## PAGE EXCERPT
==================================================

Voters Leading The Way On Changing Political Minds About Legal Cannabis
The “evolution” of some political minds on the issue of legal cannabis should not come as a surprise, given the recent polling on the matter.
A Gallup poll taken this past fall indicated that a full two-thirds—66% of Americans, including a majority of Republican voters—now support some form of cannabis legalization. That’s a dramatic change from even a decade earlier, and it now appears as though the road ahead for legalization of both medical and recreational cannabis may be closer than once thought possible.
In the wake of Senator Gardner’s vocal support for ending federal “crackdowns” on states that have legalized cannabis, President Trump is said to have pledged to the Republican senator that his Administration will respect local legalization laws.

==================================================

## PROBLEM A
In the cannabis legalization excerpt, what percentage of Americans supported some form of cannabis legalization in the Gallup poll taken this past fall?
## PROBLEM B
Write out the passage of the cannabis legalization excerpt between "In the wake" and "local legalization laws.", inclusive.
The data that follows comes from a separate source and has no connection to the cannabis legalization excerpt.

==================================================

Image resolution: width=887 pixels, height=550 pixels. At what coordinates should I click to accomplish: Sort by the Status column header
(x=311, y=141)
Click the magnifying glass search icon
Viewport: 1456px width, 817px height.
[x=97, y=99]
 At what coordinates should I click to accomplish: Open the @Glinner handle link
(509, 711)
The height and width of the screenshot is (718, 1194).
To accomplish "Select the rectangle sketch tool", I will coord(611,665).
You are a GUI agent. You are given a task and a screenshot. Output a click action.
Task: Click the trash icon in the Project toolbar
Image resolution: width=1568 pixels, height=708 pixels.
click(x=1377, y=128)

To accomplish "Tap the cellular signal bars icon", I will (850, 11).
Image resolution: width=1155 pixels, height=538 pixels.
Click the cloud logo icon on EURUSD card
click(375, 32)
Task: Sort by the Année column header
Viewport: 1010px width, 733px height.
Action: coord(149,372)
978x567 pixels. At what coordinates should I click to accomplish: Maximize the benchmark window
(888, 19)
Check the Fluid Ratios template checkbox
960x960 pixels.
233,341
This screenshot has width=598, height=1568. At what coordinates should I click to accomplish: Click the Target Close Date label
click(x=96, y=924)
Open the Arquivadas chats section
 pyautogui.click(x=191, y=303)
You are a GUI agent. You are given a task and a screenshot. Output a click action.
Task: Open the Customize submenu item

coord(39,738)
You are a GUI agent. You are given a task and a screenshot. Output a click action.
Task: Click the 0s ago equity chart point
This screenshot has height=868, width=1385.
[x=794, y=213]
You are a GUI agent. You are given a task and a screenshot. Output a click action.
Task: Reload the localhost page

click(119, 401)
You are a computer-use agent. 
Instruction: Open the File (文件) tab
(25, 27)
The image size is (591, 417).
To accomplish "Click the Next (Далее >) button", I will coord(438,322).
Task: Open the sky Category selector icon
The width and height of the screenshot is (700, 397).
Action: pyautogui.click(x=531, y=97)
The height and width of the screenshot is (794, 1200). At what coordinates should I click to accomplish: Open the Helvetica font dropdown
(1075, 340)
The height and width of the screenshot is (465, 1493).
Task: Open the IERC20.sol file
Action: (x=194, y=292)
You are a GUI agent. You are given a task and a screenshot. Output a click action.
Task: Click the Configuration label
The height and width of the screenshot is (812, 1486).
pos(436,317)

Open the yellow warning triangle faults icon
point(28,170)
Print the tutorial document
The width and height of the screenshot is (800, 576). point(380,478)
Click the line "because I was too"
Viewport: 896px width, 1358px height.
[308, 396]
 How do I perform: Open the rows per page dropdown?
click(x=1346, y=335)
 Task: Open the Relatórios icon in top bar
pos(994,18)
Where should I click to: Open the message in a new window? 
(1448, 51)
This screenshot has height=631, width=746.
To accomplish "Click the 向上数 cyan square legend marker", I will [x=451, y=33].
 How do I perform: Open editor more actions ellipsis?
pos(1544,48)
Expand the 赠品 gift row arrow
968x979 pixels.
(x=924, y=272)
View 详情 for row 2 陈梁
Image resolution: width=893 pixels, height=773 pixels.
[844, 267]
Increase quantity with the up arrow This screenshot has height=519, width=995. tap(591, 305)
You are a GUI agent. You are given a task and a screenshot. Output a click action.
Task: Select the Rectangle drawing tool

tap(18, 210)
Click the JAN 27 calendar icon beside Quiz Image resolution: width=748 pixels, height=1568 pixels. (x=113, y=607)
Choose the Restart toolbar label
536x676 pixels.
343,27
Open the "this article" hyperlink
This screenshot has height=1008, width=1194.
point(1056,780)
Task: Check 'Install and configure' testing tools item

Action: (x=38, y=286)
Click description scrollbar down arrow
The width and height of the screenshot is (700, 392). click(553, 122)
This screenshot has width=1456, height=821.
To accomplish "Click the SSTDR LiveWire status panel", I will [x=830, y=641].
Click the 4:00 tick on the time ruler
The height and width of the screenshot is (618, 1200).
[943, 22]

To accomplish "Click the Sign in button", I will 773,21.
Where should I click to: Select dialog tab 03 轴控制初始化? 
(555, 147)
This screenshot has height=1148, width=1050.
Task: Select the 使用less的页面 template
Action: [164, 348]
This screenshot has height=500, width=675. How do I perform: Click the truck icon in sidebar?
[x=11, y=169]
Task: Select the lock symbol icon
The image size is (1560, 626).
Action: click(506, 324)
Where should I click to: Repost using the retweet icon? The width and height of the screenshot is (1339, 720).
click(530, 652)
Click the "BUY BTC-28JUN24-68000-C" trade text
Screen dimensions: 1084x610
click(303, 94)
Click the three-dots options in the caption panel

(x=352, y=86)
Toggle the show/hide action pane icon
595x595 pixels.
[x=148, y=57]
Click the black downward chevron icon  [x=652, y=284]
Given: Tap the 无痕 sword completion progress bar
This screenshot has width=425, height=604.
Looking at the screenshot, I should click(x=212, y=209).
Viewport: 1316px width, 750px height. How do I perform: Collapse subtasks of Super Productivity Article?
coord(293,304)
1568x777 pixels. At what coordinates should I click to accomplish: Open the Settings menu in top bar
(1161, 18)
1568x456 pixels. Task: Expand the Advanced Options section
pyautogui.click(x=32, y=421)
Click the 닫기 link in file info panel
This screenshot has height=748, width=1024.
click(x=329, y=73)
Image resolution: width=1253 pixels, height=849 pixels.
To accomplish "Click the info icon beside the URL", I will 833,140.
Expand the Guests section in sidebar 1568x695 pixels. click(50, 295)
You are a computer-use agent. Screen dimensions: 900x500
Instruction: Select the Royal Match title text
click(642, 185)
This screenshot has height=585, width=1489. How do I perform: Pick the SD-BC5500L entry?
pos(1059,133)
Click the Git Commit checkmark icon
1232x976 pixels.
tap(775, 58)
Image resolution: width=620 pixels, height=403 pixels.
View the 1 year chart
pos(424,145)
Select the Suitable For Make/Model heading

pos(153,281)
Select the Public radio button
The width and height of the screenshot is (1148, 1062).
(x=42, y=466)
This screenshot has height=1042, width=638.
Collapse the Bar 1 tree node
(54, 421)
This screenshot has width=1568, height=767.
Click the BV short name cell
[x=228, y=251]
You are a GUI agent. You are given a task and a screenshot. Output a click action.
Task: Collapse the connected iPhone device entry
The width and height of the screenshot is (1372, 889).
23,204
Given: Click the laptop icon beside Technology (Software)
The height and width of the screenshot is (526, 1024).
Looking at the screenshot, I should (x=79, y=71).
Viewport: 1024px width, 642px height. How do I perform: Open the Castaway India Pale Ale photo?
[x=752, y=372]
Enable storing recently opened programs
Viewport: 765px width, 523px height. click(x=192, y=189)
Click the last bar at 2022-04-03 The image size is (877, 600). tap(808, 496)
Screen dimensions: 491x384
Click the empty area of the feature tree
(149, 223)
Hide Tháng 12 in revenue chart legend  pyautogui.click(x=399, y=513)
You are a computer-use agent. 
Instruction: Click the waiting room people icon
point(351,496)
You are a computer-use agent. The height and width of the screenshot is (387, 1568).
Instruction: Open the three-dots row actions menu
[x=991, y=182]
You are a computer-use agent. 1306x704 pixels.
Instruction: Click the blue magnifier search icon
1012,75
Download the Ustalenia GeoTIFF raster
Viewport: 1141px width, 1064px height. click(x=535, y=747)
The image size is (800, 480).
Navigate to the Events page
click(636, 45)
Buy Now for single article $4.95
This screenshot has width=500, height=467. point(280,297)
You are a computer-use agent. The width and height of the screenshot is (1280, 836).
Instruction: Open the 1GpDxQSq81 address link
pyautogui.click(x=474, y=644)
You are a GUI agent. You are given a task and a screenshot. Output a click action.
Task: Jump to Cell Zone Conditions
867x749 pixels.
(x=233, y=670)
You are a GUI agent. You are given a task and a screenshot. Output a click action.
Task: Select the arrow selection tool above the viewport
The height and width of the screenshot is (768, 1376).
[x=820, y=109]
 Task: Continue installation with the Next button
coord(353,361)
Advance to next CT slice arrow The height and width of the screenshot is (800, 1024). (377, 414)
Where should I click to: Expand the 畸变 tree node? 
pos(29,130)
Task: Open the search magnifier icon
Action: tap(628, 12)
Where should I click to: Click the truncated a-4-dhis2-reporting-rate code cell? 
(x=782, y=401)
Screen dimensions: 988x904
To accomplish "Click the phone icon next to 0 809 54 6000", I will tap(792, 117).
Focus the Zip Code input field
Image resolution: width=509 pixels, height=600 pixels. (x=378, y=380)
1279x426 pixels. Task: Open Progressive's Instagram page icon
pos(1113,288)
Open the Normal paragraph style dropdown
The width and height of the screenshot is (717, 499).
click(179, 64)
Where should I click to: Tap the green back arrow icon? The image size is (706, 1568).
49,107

==================================================

## ANSWER BOX A
66%, or two-thirds of Americans.

## ANSWER BOX B
In the wake of Senator Gardner’s vocal support for ending federal “crackdowns” on states that have legalized cannabis, President Trump is said to have pledged to the Republican senator that his Administration will respect local legalization laws.